• PROBLEMS AND TASKS
1. Using the text below about the 3d Antiaircraft Artillery Battalion, explain in one to three sentences why the 52d Defense Battalion did not experience as many early growing pains as the 51st.
2. Reproduce the part of the text below about the 3d Antiaircraft Artillery Battalion from "The 3d Antiaircraft Artillery Battalion (Composite)" up to and including "May 15, 1947.".

• TEXT PASSAGE
-- -- --
The 3d Antiaircraft Artillery Battalion (Composite) (3d AAA Bn (Composite)) was an antiaircraft unit in the United States Marine Corps that served during World War II. The battalion was originally formed in 1943 as the 52d Defense Battalion, one of the first African American units in the Marine Corps. Its original mission was to provide air and coastal defense for advanced naval bases. During the war the battalion served as garrison forces on Roi-Namur, Majuro, and Guam. The battalion returned to Marine Corps Base Camp Lejeune, North Carolina after the war. It was the last of the defense battalions before it was re-designated as the 3d Antiaircraft Artillery Battalion in May 1946. The battalion was decommissioned on May 15, 1947.

==History==
===Organization===
The 52d Defense Battalion was commissioned on December 15, 1943 at the Montford Point Camp near Marine Corps Base Camp Lejeune, North Carolina. It was the last defense battalion commissioned in the Marine Corps. The first 400 men in the battalion came from the 51st Defense Battalion that had been training at Montford Point since August 1942. The technical and leadership experience these men brought with them meant that the 52d did not experience as many of the early growing pains that the 51st did. In February 1944 the battalion moved to the old Civilian Conservation Corps barracks at Camp Knox which was adjacent to Montford Point. While there, they also incorporated the men of the recently decommissioned 7th Separate Pack Howitzer Battery which provided another boost of experienced personnel.
-- -- --
• PROVIDED INFORMATION

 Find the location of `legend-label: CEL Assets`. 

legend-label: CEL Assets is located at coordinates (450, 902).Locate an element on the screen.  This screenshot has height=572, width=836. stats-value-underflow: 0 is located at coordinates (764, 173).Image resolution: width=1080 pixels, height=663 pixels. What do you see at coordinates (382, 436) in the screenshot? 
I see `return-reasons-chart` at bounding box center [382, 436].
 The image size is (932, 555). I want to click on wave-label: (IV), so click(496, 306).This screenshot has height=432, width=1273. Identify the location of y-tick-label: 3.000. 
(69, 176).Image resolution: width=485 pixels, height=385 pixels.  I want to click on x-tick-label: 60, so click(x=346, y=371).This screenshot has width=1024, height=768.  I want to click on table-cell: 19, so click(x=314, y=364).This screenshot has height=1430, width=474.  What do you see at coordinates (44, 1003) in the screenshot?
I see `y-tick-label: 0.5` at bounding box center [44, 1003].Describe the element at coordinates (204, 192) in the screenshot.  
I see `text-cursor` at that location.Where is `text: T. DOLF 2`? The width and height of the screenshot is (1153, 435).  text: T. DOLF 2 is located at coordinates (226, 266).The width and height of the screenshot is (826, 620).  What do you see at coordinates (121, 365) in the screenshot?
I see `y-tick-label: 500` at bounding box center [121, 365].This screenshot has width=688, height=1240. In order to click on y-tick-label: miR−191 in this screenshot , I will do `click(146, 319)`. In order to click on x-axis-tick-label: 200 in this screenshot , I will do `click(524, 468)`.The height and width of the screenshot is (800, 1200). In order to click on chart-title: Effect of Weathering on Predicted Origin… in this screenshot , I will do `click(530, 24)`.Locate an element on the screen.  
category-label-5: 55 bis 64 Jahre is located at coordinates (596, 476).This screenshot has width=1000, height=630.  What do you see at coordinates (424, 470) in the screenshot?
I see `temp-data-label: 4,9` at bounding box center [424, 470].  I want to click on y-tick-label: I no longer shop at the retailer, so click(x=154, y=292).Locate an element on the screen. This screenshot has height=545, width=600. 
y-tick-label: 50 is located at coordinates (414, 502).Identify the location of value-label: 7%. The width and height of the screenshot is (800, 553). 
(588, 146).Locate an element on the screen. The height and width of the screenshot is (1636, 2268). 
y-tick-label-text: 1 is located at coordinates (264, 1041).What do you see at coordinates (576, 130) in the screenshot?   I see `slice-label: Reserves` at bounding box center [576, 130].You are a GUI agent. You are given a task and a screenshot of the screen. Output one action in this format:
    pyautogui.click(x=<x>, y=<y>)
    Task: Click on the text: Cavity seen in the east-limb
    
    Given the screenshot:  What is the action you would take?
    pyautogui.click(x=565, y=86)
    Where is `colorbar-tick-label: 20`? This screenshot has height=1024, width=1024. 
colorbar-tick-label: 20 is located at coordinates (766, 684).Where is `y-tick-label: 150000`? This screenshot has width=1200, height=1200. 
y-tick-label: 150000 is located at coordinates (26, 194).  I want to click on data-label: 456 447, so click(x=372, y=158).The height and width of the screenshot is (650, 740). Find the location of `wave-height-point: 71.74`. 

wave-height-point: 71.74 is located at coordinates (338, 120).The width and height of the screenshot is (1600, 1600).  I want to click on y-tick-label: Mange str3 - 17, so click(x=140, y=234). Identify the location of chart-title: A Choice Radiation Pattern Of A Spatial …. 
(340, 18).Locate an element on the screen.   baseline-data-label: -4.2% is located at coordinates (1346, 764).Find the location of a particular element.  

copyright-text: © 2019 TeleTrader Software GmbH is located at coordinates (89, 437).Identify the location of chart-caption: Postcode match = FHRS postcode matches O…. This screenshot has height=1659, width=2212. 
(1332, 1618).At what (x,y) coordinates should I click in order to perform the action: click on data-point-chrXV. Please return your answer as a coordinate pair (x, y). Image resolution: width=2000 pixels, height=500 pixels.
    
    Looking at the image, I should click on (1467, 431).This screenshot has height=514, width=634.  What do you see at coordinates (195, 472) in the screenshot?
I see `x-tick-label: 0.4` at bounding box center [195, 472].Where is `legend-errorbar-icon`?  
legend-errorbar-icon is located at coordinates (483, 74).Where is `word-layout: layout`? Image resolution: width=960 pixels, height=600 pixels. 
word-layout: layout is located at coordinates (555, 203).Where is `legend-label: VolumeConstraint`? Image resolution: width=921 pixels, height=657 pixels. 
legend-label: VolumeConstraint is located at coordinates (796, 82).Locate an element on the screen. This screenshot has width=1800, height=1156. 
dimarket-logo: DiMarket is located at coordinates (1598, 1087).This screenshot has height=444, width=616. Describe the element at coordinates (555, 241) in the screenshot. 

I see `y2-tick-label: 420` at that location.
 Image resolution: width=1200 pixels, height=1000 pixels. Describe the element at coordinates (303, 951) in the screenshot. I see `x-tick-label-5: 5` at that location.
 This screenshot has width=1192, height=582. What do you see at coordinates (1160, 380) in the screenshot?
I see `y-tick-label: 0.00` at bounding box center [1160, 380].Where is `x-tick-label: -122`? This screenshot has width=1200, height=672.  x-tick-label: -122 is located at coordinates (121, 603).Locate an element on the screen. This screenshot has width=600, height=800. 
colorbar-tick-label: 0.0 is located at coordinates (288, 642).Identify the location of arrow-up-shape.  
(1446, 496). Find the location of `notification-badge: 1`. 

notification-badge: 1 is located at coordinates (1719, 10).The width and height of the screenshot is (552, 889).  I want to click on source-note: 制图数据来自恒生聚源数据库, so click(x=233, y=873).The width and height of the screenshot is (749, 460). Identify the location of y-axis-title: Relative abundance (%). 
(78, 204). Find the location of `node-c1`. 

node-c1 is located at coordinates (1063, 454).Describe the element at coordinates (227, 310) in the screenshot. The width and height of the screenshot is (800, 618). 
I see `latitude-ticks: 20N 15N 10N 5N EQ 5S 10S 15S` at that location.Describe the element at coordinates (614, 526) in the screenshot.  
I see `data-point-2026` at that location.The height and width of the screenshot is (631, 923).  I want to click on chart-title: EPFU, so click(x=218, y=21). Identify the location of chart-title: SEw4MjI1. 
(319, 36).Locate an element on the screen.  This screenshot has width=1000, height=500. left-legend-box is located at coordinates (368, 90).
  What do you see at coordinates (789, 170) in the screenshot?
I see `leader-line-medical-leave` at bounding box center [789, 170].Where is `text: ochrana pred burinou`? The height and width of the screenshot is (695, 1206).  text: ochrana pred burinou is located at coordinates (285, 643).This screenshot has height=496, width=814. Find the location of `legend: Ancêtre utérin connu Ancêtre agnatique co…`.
-- -- --
• RESULTS FOR THE EXERCISE
1. The first 400 men of the 52d Defense Battalion came from the 51st Defense Battalion, which had been training at Montford Point since August 1942. These men brought technical and leadership experience with them, so the 52d avoided many of the early growing pains the 51st had gone through.

2.
The 3d Antiaircraft Artillery Battalion (Composite) (3d AAA Bn (Composite)) was an antiaircraft unit in the United States Marine Corps that served during World War II. The battalion was originally formed in 1943 as the 52d Defense Battalion, one of the first African American units in the Marine Corps. Its original mission was to provide air and coastal defense for advanced naval bases. During the war the battalion served as garrison forces on Roi-Namur, Majuro, and Guam. The battalion returned to Marine Corps Base Camp Lejeune, North Carolina after the war. It was the last of the defense battalions before it was re-designated as the 3d Antiaircraft Artillery Battalion in May 1946. The battalion was decommissioned on May 15, 1947.